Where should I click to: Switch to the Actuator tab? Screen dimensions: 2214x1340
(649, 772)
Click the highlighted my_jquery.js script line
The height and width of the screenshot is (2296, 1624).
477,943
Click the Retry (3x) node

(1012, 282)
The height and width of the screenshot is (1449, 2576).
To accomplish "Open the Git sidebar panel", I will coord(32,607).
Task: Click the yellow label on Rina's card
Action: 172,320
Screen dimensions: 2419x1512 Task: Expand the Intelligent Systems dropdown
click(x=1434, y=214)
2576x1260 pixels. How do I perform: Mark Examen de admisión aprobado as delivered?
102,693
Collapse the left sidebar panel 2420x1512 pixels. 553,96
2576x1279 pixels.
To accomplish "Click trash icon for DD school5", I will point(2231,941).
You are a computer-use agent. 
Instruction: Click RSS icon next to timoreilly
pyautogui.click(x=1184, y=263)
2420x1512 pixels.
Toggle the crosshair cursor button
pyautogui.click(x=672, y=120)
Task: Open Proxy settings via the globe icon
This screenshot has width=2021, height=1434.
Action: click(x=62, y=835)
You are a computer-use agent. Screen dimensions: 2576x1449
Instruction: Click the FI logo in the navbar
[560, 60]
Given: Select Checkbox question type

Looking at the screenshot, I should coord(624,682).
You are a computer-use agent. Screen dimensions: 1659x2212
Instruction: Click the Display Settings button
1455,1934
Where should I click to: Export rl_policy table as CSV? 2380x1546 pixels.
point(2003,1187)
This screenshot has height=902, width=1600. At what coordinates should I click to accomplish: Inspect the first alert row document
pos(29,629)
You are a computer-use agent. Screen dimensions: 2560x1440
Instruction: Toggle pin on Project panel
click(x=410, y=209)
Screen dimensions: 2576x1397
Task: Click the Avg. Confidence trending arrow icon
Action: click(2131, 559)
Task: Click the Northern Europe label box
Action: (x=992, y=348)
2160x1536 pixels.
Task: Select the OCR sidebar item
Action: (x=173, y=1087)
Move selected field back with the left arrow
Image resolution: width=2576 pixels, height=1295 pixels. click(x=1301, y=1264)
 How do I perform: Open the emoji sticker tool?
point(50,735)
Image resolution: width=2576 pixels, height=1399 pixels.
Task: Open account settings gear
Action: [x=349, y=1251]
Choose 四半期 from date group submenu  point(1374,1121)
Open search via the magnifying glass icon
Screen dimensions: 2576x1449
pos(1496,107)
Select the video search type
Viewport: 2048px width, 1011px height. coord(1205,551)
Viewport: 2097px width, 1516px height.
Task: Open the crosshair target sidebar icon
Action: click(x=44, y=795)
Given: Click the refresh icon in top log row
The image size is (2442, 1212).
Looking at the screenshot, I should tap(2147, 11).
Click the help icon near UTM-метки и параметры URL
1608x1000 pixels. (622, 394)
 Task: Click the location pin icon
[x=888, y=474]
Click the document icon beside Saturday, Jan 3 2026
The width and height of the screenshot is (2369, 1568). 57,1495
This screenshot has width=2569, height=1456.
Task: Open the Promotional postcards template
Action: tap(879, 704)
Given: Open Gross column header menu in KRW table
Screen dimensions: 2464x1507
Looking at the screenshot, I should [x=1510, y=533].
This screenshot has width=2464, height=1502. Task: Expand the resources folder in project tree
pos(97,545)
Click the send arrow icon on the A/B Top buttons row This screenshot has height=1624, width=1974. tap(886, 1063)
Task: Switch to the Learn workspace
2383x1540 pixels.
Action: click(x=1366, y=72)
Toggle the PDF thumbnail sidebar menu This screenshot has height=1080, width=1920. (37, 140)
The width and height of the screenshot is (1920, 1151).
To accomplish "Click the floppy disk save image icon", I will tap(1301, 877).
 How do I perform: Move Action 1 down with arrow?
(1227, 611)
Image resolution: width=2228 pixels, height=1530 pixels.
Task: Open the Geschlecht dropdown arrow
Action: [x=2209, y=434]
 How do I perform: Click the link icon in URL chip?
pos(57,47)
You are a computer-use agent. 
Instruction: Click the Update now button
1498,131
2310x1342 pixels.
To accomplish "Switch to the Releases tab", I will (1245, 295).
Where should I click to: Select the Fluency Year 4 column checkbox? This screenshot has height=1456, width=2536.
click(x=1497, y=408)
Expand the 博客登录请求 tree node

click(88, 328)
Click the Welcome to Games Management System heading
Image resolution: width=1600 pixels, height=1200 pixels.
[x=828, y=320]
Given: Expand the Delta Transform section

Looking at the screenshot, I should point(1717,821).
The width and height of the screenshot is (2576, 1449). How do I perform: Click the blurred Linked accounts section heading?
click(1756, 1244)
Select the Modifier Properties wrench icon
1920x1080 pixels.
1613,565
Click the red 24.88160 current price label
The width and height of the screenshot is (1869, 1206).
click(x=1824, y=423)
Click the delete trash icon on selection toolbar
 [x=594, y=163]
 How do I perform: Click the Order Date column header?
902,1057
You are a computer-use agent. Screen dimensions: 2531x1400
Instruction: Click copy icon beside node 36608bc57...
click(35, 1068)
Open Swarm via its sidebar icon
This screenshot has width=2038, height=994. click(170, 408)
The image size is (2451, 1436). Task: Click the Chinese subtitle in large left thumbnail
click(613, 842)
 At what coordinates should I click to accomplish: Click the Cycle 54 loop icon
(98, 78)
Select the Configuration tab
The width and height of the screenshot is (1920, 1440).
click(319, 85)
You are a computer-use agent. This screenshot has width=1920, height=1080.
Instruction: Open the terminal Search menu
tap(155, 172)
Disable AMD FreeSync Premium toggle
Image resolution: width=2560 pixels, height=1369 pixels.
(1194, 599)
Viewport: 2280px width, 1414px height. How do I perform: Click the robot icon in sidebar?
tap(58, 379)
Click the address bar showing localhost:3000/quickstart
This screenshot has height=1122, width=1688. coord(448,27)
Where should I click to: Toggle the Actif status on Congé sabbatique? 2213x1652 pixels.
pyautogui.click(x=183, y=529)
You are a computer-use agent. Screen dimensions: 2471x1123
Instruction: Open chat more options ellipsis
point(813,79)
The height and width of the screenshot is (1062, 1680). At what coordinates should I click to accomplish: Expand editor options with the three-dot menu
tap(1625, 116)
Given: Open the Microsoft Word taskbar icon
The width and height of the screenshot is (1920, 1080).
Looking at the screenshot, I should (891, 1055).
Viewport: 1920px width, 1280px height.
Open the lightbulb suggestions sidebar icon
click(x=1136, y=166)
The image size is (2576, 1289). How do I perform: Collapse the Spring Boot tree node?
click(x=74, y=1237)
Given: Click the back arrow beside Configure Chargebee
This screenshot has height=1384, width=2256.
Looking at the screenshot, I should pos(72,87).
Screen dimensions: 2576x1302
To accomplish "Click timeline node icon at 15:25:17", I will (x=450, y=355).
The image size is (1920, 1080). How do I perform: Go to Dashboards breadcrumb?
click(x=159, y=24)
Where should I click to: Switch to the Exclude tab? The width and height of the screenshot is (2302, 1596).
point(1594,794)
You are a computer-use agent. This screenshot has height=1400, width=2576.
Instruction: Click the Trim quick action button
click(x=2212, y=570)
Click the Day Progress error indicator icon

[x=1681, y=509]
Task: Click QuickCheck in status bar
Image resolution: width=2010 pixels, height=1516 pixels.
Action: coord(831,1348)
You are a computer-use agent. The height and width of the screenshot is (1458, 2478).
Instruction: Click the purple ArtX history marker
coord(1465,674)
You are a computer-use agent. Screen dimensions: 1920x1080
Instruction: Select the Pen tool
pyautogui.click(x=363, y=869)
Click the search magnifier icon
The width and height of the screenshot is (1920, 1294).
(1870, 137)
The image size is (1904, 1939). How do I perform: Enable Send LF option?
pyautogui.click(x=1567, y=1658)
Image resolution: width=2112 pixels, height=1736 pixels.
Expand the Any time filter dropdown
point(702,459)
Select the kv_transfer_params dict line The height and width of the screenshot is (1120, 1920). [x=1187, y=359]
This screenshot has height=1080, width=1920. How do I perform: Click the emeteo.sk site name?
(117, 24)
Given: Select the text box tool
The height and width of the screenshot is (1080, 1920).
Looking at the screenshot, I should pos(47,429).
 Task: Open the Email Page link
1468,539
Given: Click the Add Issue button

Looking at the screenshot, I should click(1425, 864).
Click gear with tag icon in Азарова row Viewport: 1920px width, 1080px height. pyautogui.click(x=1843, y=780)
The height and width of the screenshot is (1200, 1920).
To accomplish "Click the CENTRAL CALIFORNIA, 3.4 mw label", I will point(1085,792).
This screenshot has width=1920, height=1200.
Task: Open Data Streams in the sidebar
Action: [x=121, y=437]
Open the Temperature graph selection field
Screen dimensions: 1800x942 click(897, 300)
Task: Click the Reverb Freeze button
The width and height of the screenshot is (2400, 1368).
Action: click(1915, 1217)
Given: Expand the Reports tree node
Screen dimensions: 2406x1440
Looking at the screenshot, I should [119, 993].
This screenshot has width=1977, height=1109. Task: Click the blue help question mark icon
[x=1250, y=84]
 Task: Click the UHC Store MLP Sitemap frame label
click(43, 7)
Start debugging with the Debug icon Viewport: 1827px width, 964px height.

[TASK TO CARRY OUT]
Print only the lines from the one with "Task: Click the UHC" to the end of the records, both included.

[PROBLEM SOLUTION]
 Task: Click the UHC Store MLP Sitemap frame label
click(43, 7)
Start debugging with the Debug icon Viewport: 1827px width, 964px height.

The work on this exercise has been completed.